While there is no doubt that over the past two decades, women have become more visible in the workplace, IIM-B's Srinivasan says that the findings in the World Economic Forum Gender Gap Report 2015 are not very heartening. "Out of 145 countries, India ranks 139th when it comes to Economic Participation and Opportunity pillar. While data on the number of women in skilled and leadership positions is not available, India was ranked 136th in terms of labour force participation. So, we have a long way to go in terms of presence of women in more powerful roles in the corporate sector."
Krishnan questions how many women are in board positions in Indian companies, despite the Sebi mandate of 2014 to have at least one woman on every board. Tripathi says even as prominent business families are inducting their lady members into boards, these are nothing more than cosmetic changes. But Chitra Ramkrishna, MD & CEO of National Stock Exchange, disagrees: "Policies such as these may initially look like tokenism, but they at least start a discussion point. Companies start thinking about the issue, discussions happen on how to address the gaps, and slowly it creates a catalyst impact."
Shachi Irde, Executive Director, Catalyst India says while we do see a number of women making it to senior positions, women constitute only 14 per cent of executive officers and only 7.7 per cent of board seats, while in the US women hold 19.9 per cent of S&P 500 board seats. "As per our analysis, nearly 50 per cent Indian women drop out of corporate employment between junior and mid-levels, compared to 29 per cent across Asia. Also, women at executive levels leave at a higher rate."
Adds Capgemini's Jayanthi: "Most women quit their jobs primarily due to inability to balance their personal and professional life and choosing the former as their priority. It is when the question becomes of selecting one of these (personal or professional) lives that we lose the plot. The focus should be on creating an environment where both can co-exist."
Bali highlights the fact that the leading management institutes only attract 20-25 per cent women, creating a supply-side constraint at the entry level itself. "Women are totally absent at the CXO level from some of our largest and most respected conglomerates," she points out. "Independent directors on the boards of such companies must also consider it their responsibility to drive that change in a systemic manner, based on merit and not gender alone."
Beyond the life-stage years' challenges, women tend to face some inherent biases that can be very subtle, but impact career growth. Ramadorai says that in organisations, biases exist at every level of employee - while preparing a job description, hiring, promotions, opportunity for key job assignments, performance appraisals, etc. He cites a simple example of how men tend to inflate their ratings during self-evaluation. On the other hand, women may be hesitant to self-promote.

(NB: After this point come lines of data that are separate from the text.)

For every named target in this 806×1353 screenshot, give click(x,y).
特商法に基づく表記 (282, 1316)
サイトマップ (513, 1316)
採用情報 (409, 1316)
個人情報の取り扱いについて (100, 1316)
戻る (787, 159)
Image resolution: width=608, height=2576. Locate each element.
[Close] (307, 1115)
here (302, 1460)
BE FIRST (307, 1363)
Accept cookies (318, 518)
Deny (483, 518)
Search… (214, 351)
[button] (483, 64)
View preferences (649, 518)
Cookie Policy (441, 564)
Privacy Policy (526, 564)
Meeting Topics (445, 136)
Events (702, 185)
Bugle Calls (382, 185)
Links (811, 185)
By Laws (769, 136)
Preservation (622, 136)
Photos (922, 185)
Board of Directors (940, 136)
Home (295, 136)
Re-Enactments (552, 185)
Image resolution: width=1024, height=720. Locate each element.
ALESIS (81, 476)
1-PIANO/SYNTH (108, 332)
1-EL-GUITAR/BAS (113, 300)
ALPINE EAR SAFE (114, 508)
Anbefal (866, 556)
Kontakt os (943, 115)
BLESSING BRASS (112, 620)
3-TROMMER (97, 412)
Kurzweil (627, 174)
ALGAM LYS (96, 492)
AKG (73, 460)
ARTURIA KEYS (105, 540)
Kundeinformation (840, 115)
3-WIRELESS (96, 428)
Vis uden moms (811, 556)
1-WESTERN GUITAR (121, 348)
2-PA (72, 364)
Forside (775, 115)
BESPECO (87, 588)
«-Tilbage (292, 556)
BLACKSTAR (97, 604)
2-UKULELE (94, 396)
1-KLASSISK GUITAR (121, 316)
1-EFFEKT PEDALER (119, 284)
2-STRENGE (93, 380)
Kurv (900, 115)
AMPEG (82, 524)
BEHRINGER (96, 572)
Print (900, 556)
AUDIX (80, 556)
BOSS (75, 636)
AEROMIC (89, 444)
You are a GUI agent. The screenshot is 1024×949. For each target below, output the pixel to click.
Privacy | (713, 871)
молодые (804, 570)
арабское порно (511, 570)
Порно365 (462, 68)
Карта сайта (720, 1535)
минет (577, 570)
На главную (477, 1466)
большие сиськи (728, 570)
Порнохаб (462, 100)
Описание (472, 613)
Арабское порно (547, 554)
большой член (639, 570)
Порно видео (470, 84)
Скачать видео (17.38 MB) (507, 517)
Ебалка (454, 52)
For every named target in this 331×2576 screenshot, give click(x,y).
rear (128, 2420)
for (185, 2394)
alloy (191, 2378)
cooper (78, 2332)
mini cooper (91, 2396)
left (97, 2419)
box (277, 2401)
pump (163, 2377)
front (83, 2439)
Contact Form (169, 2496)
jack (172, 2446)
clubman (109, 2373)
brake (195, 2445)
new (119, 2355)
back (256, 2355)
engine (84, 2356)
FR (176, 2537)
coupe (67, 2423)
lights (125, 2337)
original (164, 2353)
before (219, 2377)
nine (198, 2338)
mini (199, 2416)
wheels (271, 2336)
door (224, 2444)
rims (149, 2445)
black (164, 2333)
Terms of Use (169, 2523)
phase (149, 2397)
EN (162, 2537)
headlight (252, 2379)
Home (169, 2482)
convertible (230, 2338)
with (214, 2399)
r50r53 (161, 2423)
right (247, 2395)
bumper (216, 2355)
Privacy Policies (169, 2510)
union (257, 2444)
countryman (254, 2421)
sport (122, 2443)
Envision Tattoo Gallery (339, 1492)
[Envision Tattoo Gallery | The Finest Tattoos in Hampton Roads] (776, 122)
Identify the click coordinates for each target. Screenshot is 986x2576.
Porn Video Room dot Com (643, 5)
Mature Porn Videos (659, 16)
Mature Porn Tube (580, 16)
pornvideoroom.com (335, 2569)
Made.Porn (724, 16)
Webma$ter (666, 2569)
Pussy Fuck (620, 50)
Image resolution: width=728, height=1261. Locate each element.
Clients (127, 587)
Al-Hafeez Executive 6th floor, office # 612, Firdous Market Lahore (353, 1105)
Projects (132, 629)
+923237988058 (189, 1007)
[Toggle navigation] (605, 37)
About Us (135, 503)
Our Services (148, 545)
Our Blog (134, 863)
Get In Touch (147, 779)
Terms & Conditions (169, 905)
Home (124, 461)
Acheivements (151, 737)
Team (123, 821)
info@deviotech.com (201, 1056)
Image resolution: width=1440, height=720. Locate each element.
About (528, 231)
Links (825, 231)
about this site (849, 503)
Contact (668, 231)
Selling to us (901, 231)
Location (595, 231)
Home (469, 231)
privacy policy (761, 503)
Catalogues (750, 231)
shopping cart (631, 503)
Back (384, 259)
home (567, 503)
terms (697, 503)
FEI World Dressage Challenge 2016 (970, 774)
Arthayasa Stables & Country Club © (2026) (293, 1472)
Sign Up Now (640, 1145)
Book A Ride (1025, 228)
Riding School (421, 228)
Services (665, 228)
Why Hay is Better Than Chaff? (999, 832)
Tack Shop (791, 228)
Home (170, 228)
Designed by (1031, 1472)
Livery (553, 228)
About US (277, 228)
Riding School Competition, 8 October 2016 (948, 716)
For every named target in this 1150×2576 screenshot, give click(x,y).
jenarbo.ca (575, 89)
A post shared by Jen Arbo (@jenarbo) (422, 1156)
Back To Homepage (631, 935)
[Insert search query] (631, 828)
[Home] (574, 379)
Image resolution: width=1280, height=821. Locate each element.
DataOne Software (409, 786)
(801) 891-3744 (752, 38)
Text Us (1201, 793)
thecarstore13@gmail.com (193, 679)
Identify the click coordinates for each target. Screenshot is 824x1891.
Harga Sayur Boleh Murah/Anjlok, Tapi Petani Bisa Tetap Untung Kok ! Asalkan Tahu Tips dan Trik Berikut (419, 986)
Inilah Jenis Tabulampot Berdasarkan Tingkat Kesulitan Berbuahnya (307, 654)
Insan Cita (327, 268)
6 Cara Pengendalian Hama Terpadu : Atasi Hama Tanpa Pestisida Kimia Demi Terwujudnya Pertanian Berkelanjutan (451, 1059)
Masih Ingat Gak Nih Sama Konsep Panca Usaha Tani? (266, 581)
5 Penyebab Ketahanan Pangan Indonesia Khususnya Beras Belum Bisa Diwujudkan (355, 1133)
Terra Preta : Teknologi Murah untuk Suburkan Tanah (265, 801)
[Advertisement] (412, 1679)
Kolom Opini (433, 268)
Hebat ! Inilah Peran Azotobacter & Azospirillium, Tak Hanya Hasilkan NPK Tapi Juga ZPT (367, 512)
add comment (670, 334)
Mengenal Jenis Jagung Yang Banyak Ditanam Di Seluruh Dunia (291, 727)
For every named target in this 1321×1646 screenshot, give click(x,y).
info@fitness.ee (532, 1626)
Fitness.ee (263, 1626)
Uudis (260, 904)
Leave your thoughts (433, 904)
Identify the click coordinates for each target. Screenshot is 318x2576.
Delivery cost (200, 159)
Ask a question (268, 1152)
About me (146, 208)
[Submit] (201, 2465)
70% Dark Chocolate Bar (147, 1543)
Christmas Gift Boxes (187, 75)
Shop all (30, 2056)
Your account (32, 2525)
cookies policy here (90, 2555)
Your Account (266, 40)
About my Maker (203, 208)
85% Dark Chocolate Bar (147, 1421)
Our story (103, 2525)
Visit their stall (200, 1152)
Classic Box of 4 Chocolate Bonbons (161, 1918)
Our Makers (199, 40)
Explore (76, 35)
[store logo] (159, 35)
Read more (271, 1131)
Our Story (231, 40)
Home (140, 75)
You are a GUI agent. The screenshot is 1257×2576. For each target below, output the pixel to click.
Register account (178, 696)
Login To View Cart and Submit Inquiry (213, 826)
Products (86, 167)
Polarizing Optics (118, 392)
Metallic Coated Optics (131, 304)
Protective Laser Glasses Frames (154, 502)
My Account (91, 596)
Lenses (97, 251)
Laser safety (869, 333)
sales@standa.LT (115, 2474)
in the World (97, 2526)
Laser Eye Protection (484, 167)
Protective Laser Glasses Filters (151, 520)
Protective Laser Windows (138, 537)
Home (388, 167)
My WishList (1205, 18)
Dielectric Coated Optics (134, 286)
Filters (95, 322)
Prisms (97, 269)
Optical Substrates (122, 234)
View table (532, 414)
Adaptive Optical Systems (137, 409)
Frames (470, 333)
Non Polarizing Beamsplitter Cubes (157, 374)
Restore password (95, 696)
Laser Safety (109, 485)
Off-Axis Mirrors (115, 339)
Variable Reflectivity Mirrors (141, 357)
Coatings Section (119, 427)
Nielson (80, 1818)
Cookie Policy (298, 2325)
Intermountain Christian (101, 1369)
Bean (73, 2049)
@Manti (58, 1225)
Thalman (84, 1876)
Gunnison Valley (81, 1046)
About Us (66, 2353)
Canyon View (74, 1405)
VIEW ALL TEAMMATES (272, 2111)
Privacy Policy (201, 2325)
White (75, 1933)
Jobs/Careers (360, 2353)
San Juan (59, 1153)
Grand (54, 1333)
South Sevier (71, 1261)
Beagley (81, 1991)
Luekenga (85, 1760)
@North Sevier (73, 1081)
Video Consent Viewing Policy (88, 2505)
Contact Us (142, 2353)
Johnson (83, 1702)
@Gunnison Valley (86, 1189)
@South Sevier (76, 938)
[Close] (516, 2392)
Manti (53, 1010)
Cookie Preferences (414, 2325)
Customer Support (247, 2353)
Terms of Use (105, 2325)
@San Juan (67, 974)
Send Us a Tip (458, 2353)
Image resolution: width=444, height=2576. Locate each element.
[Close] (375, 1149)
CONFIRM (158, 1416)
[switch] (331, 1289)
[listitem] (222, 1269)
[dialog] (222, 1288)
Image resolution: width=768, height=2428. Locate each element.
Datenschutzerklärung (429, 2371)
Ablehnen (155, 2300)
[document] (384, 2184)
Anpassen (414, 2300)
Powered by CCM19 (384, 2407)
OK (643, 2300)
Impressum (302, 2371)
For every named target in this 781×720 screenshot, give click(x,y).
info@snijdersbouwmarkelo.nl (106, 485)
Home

Kalpana Morparia, CEO of JP Morgan Chase India, points out that women face a peculiar situation: "Good leaders are expected to be strong, confident and assertive. Yet, when women are strong, confident and assertive, they're often perceived as uncaring, self-promoting and aggressive. When they act in more collaborative ways, they're stereotyped as ones who do not possess 'good' leadership skills. A a classic case of double bind."
Dhawan says, "The issue is not if a woman is cut out for a job or not. The issue is, will the woman fit into the old boys' club? Everyone is comfortable working with someone they know? there isn't an old girls' club yet!"
Nurturing and retaining women during life-stage years and increasing diversity at the senior levels are two challenges that need to be addressed on priority. "The defining moment for India Inc. will be when diversity moves from a nice-to-have human resources project to a basic requirement for talent scouting and leadership," says Morparia.
Even as India has a long way to go to be truly gender inclusive, Vakil says a lot of good things are happening now. "Women are travelling, they are getting training? so many of them are leading organisations? it's no more a man's world." She has a regret, though: she could not fulfil her father's dream of having her signature on the Indian currency. But she believes it's just a matter of time, "of five-six years, maybe, a woman will get there".